Nonostante il lieve calo delle quantita’ acquistate (-1% nei primi otto mesi del 2013) dovuto alle difficolta’ economiche delle famiglie, "la pasta resta uno dei piatti piu’ amati dagli italiani- spiega la Cia- che, per non rinunciarci, con la crisi si sono piuttosto orientati verso confezioni ‘low-cost’ e format distributivi piu’ convenienti come i discount (+4,5%), portando a una riduzione della spesa per tagliatelle e rigatoni del 9% circa". Gli italiani, quindi, rimangono "i maggiori consumatori mondiali di pasta, con una netta preferenza per la pasta secca (22 chili a testa) rispetto a quella fresca (4 chili)- ricorda la Cia- seguono a notevole distanza i venezuelani con 13 chili a persona, i tunisini (11,9 chili), i greci (10,4 chili), gli svizzeri (9,7 chili), gli svedesi (9 chili), gli americani (8,8 chili), i cileni (8,4 chili), i peruviani (8,3 chili) e i francesi (8 chili)". Ma l’Italia mantiene "anche la leadership di primo produttore globale: nel 2012 gli Stati Uniti si sono fermati a 2 milioni di tonnellate, il Brasile a 1,3 milioni di tonnellate e Russia e Turchia a meno di un milione di tonnellate annue".

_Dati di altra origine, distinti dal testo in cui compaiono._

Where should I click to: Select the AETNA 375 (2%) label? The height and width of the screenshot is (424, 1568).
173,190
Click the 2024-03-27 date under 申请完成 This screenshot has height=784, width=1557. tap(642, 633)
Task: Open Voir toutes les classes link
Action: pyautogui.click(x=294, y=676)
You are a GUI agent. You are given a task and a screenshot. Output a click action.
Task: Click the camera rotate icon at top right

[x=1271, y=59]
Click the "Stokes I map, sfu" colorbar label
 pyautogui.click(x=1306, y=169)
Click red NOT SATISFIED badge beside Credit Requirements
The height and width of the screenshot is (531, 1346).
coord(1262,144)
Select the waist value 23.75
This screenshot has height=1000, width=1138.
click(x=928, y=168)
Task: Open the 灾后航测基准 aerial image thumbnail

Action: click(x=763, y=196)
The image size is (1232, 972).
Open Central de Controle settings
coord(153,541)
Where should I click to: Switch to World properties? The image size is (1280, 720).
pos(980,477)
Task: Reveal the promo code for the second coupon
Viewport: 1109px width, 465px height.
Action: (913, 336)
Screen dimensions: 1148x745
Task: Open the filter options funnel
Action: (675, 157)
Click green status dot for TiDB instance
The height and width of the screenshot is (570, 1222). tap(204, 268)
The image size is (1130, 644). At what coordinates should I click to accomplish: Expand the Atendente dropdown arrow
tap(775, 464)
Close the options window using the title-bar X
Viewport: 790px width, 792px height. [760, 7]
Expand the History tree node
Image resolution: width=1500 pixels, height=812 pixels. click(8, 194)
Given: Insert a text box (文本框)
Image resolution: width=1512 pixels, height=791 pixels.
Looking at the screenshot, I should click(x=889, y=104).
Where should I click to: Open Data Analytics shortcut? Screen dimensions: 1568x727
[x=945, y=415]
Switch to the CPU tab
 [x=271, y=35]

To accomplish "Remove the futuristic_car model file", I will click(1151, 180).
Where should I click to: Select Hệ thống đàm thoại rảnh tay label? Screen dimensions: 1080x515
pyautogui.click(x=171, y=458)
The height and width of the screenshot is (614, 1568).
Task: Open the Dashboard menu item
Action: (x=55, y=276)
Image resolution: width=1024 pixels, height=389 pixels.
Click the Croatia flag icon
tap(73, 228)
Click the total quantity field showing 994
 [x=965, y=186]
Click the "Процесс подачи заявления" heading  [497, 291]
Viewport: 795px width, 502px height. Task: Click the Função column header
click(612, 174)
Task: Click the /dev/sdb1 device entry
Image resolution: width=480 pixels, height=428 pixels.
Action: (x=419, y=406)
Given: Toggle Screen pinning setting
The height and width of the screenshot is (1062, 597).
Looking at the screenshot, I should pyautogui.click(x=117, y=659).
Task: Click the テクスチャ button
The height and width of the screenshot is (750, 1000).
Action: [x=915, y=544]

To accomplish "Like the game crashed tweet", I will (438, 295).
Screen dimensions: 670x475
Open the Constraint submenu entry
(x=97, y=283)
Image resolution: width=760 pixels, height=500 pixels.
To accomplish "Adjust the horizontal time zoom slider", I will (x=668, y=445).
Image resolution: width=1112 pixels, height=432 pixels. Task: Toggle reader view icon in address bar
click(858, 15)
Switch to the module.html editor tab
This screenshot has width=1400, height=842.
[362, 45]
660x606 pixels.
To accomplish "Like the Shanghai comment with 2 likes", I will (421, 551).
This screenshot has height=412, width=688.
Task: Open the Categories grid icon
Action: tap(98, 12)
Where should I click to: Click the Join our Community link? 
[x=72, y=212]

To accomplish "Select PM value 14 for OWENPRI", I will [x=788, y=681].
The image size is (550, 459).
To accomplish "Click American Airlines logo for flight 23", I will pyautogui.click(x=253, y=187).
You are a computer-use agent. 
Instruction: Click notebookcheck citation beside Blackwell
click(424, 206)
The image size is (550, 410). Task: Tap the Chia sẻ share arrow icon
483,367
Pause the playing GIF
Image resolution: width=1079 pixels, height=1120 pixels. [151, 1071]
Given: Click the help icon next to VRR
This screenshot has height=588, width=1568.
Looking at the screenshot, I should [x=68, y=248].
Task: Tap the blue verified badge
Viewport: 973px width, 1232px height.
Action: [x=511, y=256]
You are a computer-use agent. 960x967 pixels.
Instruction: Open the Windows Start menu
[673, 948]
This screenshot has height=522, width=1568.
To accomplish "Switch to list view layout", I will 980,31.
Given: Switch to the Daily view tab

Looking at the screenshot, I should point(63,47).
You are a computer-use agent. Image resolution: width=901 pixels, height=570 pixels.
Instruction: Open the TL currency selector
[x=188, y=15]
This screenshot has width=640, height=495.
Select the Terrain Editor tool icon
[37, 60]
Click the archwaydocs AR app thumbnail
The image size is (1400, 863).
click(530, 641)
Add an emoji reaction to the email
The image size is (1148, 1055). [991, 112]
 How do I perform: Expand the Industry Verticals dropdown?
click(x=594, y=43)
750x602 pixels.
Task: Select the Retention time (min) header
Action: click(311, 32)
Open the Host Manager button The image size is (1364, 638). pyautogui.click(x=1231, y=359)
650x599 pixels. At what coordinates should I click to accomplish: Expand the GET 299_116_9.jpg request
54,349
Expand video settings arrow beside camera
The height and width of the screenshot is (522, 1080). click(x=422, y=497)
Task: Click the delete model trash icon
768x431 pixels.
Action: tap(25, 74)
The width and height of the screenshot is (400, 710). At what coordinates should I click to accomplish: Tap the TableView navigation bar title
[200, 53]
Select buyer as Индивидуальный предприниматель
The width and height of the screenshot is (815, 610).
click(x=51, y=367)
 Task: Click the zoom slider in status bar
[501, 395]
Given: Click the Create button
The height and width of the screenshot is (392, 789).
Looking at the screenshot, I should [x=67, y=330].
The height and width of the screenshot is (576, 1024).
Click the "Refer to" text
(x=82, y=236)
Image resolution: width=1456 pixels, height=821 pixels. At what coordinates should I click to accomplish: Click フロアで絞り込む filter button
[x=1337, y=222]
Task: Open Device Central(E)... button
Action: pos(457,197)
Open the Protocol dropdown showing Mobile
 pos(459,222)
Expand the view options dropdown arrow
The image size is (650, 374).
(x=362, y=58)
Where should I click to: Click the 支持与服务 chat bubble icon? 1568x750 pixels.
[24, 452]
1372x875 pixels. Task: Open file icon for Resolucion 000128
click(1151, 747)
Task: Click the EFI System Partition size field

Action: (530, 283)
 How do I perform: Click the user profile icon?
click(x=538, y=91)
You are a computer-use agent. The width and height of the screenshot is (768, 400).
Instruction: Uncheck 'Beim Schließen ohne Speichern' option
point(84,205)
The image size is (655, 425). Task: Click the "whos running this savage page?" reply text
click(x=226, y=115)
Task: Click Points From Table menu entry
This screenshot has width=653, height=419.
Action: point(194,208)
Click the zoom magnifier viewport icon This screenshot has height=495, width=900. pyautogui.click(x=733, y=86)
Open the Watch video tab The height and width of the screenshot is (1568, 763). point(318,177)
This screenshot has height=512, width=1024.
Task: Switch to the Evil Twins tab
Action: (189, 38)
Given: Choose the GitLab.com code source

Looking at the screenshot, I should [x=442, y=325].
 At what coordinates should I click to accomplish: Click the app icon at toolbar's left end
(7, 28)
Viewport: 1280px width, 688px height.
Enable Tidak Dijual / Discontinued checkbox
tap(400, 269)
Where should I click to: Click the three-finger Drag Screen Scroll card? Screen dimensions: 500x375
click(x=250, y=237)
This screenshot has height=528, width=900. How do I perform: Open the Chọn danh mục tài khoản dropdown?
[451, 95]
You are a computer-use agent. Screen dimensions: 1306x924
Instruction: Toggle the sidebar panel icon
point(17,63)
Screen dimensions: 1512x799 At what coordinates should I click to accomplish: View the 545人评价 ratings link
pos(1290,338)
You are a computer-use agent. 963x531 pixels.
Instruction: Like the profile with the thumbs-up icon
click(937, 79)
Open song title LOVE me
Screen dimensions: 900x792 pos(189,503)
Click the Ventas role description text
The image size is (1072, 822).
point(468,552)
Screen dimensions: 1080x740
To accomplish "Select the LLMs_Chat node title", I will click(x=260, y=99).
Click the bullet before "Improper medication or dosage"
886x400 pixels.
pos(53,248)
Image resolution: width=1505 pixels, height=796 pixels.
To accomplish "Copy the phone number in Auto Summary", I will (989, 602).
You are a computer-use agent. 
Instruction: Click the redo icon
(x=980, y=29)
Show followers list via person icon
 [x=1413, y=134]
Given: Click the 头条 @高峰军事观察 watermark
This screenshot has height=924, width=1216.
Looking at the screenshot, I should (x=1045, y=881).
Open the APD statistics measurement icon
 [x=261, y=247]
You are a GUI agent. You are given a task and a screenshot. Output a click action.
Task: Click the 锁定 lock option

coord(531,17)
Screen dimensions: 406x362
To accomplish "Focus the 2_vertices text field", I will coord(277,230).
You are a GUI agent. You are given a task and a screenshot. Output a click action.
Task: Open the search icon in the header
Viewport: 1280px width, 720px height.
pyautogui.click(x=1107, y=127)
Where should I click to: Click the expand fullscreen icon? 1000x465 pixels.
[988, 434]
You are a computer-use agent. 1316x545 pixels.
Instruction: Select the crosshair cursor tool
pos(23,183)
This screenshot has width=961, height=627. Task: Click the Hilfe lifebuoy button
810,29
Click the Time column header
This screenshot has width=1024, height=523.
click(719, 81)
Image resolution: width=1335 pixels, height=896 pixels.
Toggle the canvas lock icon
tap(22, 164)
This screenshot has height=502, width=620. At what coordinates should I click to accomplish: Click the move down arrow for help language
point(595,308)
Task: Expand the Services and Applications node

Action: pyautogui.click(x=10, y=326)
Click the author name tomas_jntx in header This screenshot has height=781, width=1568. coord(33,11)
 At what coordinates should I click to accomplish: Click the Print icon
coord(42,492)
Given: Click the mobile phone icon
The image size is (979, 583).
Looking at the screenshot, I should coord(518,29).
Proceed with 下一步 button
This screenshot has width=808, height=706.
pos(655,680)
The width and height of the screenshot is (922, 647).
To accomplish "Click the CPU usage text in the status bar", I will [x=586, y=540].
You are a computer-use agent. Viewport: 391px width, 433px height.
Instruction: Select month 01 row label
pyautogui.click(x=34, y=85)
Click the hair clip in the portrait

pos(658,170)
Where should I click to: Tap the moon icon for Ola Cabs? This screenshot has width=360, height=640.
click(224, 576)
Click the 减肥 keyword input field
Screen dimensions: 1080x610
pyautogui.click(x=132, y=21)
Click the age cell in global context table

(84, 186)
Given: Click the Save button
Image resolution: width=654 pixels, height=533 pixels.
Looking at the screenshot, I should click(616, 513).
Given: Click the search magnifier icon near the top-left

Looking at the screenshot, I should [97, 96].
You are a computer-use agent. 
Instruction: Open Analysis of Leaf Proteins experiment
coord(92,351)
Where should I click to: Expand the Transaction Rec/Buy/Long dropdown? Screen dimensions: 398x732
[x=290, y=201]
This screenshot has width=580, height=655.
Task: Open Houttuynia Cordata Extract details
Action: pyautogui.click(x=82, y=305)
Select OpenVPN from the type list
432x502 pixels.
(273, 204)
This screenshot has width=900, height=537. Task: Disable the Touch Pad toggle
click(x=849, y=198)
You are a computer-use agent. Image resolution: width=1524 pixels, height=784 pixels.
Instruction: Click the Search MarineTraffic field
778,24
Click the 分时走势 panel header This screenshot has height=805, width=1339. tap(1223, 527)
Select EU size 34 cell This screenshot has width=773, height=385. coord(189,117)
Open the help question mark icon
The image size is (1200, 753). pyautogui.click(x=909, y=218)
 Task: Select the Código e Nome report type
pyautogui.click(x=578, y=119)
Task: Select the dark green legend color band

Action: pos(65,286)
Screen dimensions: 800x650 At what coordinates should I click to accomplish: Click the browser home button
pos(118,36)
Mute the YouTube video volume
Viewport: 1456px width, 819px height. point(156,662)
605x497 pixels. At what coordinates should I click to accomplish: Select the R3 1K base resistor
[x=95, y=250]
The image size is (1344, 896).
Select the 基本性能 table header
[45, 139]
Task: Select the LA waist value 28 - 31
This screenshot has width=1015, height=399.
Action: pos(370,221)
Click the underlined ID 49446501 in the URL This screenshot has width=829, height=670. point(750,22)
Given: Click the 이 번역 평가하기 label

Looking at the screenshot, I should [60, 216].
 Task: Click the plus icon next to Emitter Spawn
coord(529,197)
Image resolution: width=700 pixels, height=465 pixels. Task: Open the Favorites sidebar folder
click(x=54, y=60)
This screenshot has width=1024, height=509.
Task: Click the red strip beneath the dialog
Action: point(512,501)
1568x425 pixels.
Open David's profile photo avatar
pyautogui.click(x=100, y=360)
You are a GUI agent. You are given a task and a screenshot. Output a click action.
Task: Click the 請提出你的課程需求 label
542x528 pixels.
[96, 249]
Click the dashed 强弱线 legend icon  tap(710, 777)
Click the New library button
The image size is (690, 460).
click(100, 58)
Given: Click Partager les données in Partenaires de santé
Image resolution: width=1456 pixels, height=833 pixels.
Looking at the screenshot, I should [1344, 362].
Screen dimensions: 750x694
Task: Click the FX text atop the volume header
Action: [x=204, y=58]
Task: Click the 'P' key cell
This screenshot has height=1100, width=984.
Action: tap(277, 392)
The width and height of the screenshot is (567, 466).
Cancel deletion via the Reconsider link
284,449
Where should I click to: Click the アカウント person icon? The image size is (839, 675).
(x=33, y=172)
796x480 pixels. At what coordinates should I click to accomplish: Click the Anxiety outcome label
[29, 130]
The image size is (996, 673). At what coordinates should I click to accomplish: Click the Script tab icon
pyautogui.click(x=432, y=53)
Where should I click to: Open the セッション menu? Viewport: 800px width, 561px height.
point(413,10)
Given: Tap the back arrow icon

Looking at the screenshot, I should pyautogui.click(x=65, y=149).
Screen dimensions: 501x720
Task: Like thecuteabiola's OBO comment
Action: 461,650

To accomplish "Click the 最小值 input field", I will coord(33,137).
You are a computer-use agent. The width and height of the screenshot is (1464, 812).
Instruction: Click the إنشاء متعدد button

"Di contro lo Stivale, con 3,3 milioni di tonnellate prodotte, resta prima sul podio e continua a volare oltreconfine. Nel 2012 l’export e’ cresciuto del 7%- evidenzia la Cia- e anche il primo semestre di quest’anno il trend si mantiene positivo con il +6%". In particolare, "il 73% delle esportazioni finisce nei piatti dei consumatori europei, il 13% negli Usa e il 14% nel resto del mondo". Ma con "boom" senza precedenti nei nuovi mercati emergenti, "prima di tutto la Cina (+60%)". Un successo a cui "contribuiscono anche i nostri agricoltori- conclude la Cia- che continuano a coltivare grano duro nonostante i problemi strutturali del comparto: i costi produttivi sempre piu’ alti, i prezzi sui campi non remunerativi e troppo soggetti alle fluttuazioni dei mercati internazionali e l’assenza di politiche mirate per il settore".